First, let's consider the positive value, $$1/\sqrt{3}$$. We recall the standard trigonometric values for common angles. For a $$30^\circ-60^\circ-90^\circ$$ right triangle, the tangent of the $$30^\circ$$ angle is $$1/\sqrt{3}$$. In radian measure, $$30^\circ$$ is equivalent to $$\frac{\pi}{6}$$ radians. Therefore, we know that the tangent of $$\frac{\pi}{6}$$ is $$\frac{1}{\sqrt{3}}$$. This $$\frac{\pi}{6}$$ serves as our reference angle.

**step3** Determining the quadrant based on the sign and range

The given value for the tangent is $$-1/\sqrt{3}$$, which is negative. The tangent function is negative in the second and fourth quadrants. However, the range of the principal value of the arctangent function is defined as angles between $$-\frac{\pi}{2}$$ and $$\frac{\pi}{2}$$ (or $$-90^\circ$$ and $$90^\circ$$), inclusive of $$0$$ but exclusive of $$-\frac{\pi}{2}$$ and $$\frac{\pi}{2}$$. This range covers the first and fourth quadrants. Since the tangent value is negative, the angle must lie in the fourth quadrant.

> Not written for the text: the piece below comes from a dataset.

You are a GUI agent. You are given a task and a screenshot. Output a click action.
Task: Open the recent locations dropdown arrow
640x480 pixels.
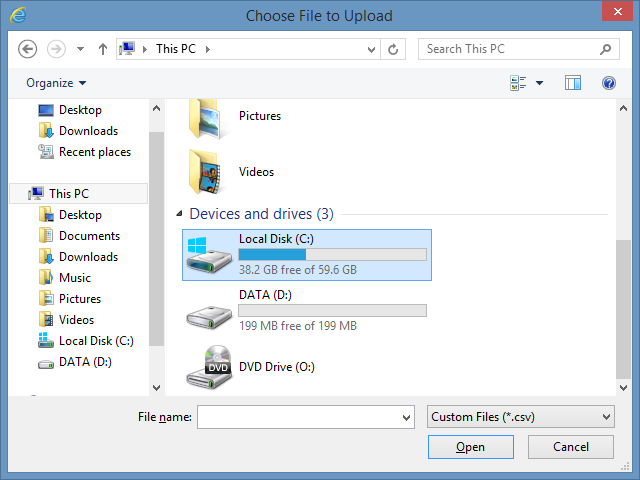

**step4** Calculating the exact angle

Given that our reference angle is $$\frac{\pi}{6}$$ and the angle must be in the fourth quadrant to produce a negative tangent within the defined range of arctangent, the angle is found by placing the reference angle symmetrically in the fourth quadrant. This results in the angle $$-\frac{\pi}{6}$$.
Therefore, $$\arctan(-1/\sqrt{3}) = -\frac{\pi}{6}$$.